Graph demonstrating the average change in center-edge (CE) angle when 1, 2, and 3 mm of acetabular rim is resected.

Discussion

FAI can be the result of deformities on the femoral or acetabular side of the hip. Both open and arthroscopic techniques can be used to address the deformities. Overcoverage of the femoral head by the acetabulum, known as pincer impingement, may be addressed by trimming the pincer lesion. Care must be taken to prevent over- and underresection of the pincer lesion. Removal of too little bone can result in persistent impingement and pain [8, 28]. Removal of too much bone may lead to instability [4, 23]. Some authors have proposed templating the amount of resection of the pincer lesion for more accuracy [16, 24]. The purpose of our study was to determine if the correlation between the amount of rim resected and the CE angle could be reliably reproduced.

We acknowledge the limitations of our study. First, we were only able to quantify the lateral change of the pincer lesion with AP radiographs [24]. A false profile view would have allowed us to assess the change in anterior coverage through the anterior CA angle [19]. Accurate assessment of the anterior aspect of the pincer lesion intraoperatively can be accomplished by taking lateral views of the proximal femur [17]. However, this is difficult to reproduce during surgery and a method of templating the amount of anterior and superior resection on the fluoroscopic image of the hip intraoperatively has been proposed [24]. Second, three of 10 hips began to subluxate after we resected 4 mm of acetabular rim and seven of 10 began to subluxate when we resected 5 mm of acetabular rim. This is not surprising because removal of the soft tissues and labrum would remove several of the stabilizers of the hip. Although we attempted to correct for this when performing our measurements by adjusting for the native center of the femoral head, the resulting relationship was still aberrant. Thus, we calculated our formula only using the first 3 mm of resection to maintain accuracy. Third, the cadaveric hips in our study were grossly normal. However, because we were looking for a correlation of acetabulum rim removal with CE angle, hips with an actual pincer lesion may not have been necessary.

Using the CE angle, we found the amount of lateral acetabular rim removed during pincer trimming can be predicted by the formula −1.3X + 1.5. Our formula differs somewhat from a previously published formula in which change in CE angle was 1.2 + 0.72X mm of rim reduction [30]. This difference could be the result of differences in positioning of the hip for the radiograph and/or the number of hips studied.
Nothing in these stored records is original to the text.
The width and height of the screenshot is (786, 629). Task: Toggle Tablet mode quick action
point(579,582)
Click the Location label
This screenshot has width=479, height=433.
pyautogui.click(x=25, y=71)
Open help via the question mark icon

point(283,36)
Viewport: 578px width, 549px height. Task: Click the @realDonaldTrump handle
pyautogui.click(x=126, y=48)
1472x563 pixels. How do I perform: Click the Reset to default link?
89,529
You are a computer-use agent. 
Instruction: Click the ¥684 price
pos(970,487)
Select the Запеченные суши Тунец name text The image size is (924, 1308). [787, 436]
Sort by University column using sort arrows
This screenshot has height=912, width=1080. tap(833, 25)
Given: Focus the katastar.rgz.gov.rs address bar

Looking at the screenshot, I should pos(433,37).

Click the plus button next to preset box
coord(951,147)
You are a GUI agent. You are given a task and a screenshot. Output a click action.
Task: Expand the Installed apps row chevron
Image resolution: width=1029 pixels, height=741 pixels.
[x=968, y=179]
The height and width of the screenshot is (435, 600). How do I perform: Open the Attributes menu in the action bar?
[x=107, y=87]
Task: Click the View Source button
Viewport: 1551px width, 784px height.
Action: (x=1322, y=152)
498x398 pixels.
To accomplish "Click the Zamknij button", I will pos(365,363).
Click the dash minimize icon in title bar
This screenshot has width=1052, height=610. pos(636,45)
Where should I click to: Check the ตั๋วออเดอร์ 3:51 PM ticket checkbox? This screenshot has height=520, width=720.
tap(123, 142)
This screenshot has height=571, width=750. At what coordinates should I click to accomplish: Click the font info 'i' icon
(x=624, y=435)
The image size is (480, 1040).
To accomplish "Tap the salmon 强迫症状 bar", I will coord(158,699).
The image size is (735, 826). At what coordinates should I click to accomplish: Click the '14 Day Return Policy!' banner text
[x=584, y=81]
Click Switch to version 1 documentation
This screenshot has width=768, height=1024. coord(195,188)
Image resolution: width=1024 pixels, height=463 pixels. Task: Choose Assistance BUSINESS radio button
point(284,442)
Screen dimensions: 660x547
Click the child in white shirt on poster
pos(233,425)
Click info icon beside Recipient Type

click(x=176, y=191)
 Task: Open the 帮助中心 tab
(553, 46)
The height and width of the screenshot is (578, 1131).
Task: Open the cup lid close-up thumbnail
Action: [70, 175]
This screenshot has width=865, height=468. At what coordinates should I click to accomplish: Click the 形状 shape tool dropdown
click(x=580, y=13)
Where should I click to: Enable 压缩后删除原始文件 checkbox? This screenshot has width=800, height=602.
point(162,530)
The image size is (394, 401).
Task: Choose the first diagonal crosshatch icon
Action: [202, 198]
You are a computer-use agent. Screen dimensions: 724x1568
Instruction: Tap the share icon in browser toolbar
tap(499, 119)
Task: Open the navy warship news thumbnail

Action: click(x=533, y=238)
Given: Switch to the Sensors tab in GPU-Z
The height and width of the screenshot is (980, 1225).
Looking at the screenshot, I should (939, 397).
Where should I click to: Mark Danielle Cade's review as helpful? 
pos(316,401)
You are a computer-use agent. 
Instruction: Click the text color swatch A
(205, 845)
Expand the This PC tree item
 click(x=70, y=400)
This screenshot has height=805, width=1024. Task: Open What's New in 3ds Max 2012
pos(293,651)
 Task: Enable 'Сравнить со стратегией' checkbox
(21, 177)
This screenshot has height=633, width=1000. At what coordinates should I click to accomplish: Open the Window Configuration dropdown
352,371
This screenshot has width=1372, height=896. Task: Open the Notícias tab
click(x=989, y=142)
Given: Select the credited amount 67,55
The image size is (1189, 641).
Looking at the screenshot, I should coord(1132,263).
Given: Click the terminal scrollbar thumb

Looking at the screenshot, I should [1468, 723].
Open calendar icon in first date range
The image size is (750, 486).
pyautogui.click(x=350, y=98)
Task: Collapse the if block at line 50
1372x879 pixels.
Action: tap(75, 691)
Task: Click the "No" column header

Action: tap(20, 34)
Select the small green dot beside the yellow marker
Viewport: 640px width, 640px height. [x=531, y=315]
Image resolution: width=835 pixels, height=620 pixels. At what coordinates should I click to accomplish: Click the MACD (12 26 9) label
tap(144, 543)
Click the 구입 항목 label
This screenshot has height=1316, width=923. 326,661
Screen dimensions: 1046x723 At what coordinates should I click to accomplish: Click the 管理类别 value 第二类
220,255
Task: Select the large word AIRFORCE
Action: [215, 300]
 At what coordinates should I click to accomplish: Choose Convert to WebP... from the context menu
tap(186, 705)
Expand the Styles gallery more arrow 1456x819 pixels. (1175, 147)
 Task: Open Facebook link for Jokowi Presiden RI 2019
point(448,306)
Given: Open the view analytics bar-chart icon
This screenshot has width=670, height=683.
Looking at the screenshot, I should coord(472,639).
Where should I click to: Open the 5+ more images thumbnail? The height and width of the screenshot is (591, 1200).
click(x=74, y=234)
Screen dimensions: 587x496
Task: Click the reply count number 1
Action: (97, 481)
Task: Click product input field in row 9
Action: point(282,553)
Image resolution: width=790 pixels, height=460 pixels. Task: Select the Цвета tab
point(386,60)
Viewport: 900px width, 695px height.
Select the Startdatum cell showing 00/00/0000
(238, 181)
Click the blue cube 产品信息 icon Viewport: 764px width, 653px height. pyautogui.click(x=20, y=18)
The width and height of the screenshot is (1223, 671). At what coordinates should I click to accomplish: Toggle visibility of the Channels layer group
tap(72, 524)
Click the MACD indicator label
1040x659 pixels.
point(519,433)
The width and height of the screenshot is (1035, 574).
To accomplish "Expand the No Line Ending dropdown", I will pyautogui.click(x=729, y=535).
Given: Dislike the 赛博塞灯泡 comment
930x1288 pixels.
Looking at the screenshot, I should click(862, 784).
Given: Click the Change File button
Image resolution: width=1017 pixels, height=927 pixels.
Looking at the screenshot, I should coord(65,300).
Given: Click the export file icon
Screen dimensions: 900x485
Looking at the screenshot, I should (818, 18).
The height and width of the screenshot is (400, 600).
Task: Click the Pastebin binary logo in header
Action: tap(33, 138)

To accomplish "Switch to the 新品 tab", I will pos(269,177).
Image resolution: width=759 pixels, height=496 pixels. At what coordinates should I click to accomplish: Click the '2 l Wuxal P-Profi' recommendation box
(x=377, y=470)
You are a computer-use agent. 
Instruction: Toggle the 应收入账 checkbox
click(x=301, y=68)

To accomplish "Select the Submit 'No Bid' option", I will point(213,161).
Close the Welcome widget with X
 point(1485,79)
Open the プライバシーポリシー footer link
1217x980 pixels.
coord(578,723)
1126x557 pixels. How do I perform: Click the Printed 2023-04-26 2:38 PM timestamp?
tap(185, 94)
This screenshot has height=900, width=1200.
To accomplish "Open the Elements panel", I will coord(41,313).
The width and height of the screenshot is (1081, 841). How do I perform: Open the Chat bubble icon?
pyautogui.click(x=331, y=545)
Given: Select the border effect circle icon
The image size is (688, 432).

The ability to accurately plan the amount of acetabular rim resection in surgery for FAI may help to prevent complications from hip arthroscopy. Indeed, revision hip arthroscopy is most commonly performed for pain resulting from persistent hip impingement, which may be the result of unaddressed or inadequate resection of the pincer lesion [8, 28]. Conversely, overresection of the acetabular rim can result in hip instability, including subluxation and dislocation [4, 9, 23]. Reduction of the CE angle to 20° or less results in acetabular dysplasia, which has been associated with arthritis [12]. Preoperative templating has been recommended and described by several authors [16, 24]. We recommend preoperatively deciding on the amount of rim resection by templating on radiographs by calculating the preoperative and then the desired CE angle. Using the formula, ∆CE angle = −1.3X + 1.5, in which X is the amount of millimeters resected, one can estimate the amount of millimeters of resection necessary for the desired CE angle.